A Vigil Centers Latinx & Black Queers In The Wake Of Orlando Shooting

Viva

In the wake of the mass shooting in Orlando, Florida, thousands of people have gathered around the country to pay their respect to fallen queer victims. While mainstream gay organizations like the Human Rights Center and GLAAD (Gay and Lesbian Alliance Against Defamation) have voiced their solidarity with the queer community in the wake of the tragedy, the discussion of intersection of race and the absence of safe space for Black and Latinx people (who were the majority of the victims) has been absent from the mainstream narrative.

READ: Orlando Nightclub Shooting Happened During LGBT, Immigrant & Caribbean Heritage Month

At a Pulse vigil in Rhode Island, on the steps of the State House, speaker Joe Wilson and Vanessa Flores-Maldonado brought up questions of race and privilege in the queer community, criminalization, and the investment in the struggles of queer youth of color.

“Many of the young people in the bar were being outed as a result of being shot at. Being outed as a result of their parents searching for them in both morgues and hospitals. And we have to stop allowing [that] the only way that people of color are being allowed to come out of the closet is after they’re being shot and maimed and abused. This movement is about jailing folks that don’t need to have these sentences for having a bag of weed.“Our issues go far beyond marriage… The gay rights movement needs an autopsy… How do we include black? How do we include Latin folks? How do we include the transgendered community? How do we speak intelligently about people using bathrooms?”

Wilson speaks to the rift that had previously developed within the queer community as a result of gay marriage. While marriage equality was won last year, Black and Latino queer youth are at a high-risk for homelessness, and they are also less likely to come out to their parents than white queers.
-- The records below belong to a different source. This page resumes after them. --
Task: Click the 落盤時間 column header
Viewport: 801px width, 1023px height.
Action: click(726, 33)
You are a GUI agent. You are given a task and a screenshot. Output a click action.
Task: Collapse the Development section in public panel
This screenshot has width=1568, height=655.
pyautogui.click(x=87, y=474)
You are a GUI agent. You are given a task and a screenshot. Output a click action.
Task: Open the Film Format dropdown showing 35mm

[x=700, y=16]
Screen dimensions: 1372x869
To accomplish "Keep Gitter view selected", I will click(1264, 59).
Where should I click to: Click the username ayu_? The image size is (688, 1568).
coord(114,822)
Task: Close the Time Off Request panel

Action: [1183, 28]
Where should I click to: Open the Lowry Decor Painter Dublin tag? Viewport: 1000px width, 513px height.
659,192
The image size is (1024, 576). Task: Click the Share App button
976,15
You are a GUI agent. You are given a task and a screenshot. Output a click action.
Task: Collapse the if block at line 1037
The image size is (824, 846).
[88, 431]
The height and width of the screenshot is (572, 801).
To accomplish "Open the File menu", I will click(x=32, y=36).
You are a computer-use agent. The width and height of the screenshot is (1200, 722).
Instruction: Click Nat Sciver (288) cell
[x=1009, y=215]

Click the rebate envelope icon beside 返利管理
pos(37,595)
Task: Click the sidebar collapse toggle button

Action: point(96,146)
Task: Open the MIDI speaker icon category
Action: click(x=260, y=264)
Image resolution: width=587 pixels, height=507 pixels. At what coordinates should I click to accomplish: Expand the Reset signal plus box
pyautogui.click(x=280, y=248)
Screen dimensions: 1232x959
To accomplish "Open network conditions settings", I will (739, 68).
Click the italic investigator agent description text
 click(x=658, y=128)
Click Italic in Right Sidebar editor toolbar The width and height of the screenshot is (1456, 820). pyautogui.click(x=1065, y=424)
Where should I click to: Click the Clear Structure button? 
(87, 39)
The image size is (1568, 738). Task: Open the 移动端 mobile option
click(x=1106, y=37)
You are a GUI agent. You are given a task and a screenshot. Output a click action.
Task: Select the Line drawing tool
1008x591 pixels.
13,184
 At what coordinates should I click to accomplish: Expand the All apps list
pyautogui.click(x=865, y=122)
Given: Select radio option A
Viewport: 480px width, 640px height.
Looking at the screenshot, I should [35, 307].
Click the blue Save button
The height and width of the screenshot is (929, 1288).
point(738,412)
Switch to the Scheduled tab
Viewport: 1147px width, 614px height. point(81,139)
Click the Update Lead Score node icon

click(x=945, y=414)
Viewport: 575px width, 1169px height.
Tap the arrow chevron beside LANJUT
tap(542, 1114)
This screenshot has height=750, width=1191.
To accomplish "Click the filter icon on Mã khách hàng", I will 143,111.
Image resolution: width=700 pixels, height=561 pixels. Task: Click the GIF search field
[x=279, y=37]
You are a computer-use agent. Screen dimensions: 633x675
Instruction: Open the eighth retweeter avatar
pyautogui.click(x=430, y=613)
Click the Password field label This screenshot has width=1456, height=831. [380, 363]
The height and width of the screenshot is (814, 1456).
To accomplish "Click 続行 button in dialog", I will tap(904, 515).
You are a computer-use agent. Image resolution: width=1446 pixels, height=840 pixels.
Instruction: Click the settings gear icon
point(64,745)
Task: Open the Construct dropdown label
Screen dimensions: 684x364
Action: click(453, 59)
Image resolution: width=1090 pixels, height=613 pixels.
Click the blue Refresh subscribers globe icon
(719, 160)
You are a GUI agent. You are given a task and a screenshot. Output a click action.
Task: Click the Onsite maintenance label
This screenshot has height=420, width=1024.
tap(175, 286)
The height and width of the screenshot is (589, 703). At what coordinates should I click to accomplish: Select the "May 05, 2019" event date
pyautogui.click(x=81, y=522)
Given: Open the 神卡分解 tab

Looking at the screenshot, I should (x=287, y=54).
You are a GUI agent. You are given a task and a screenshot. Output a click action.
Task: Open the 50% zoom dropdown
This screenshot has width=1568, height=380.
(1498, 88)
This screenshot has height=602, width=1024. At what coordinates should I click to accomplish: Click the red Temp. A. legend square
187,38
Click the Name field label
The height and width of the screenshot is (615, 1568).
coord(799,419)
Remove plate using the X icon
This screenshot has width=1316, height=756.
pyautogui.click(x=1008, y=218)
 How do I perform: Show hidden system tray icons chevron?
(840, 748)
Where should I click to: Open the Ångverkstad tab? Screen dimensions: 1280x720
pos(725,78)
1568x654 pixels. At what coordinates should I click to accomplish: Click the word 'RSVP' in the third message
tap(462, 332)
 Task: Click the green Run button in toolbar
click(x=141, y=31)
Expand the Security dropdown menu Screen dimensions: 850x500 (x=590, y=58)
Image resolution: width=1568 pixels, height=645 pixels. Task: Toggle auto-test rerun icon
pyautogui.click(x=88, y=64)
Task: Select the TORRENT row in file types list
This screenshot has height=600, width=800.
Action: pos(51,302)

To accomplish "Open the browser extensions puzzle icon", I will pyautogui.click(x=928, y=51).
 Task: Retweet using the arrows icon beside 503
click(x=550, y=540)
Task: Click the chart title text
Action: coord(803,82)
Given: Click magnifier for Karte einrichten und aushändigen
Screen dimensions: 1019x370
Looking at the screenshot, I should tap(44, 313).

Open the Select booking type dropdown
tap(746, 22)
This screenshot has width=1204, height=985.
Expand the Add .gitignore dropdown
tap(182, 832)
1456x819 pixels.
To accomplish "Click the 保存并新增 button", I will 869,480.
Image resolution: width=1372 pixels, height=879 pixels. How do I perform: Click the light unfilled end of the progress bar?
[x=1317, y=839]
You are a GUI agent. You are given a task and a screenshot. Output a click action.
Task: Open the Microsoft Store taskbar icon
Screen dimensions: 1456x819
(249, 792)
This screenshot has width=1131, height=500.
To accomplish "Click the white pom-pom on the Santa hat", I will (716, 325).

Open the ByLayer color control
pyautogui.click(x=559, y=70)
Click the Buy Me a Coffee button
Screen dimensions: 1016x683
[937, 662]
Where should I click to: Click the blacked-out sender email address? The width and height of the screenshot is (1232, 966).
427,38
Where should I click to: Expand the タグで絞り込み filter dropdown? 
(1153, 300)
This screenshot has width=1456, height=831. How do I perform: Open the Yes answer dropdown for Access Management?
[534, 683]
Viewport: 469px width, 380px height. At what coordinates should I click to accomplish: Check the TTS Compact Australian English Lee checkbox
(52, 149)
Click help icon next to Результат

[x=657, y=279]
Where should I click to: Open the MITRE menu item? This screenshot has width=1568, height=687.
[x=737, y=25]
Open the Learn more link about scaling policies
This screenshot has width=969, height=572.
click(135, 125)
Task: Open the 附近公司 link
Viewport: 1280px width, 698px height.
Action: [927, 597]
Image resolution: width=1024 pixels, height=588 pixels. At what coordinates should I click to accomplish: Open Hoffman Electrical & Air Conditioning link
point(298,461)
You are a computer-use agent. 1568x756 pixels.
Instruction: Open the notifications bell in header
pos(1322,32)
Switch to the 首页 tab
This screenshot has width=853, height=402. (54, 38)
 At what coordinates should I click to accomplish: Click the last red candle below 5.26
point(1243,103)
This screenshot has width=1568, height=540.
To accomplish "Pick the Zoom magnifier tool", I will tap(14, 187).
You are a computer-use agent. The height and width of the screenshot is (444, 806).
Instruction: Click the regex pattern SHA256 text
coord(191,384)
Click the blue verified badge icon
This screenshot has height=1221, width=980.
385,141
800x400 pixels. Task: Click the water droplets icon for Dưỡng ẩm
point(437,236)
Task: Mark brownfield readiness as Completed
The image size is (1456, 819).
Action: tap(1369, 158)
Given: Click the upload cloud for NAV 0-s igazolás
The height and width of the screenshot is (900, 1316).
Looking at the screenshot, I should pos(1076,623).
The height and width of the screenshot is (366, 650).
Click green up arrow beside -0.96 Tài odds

Transgender Latinx women are often placed in male detention centers, as the protocol is not on self-assessed gender, by physical anatomy, while Black transgender women face high-poverty coupled with unemployment, and both are likely to acquire HIV in record numbers.

“It was towards the end of the speaking program that Vanessa Flores-Maldonado spoke. She politely interrupted the proceedings and asked permission to speak. Flores-Maldonado talked about her discomfort at the idea of a greater police presence at the Pride event this Saturday, police added due to heightened concerns after the Pulse shooting in Orlando.’How am I, a queer person of color, a queer woman of color, supposed to feel safe?’ Flores-Maldonado asked, ‘We need to remember that Stonewall happened because trans-women of color had enough of police riots.’ “

Maldonado’s speech alludes to the disconcerting fact that Black and Latinx queers are still routinely harassed by the police. In 2012, it was reported that among transgender Latinx women in Los Angeles County, two-thirds of the women reported that that they were verbally harassed by law enforcement, 21 percent had been physically assaulted by law enforcement, and 24 percent had been sexually assaulted by those on the force. In 2015, it was also reported that Black and Latinx transgender women who experienced domestic violence also experienced further violence at the hands of police. Black and Latinx queers are also likely to be profiled by police for drug dealing and sex work.

If we seek to honor the victims of the Pulse shootings, we must center the lives of Black and Latinx queers while they are living in terms of policy changes, economic equality, the allocation of resources for more safe spaces for queers of color, and continuous community organizing, not only when tragedy strikes.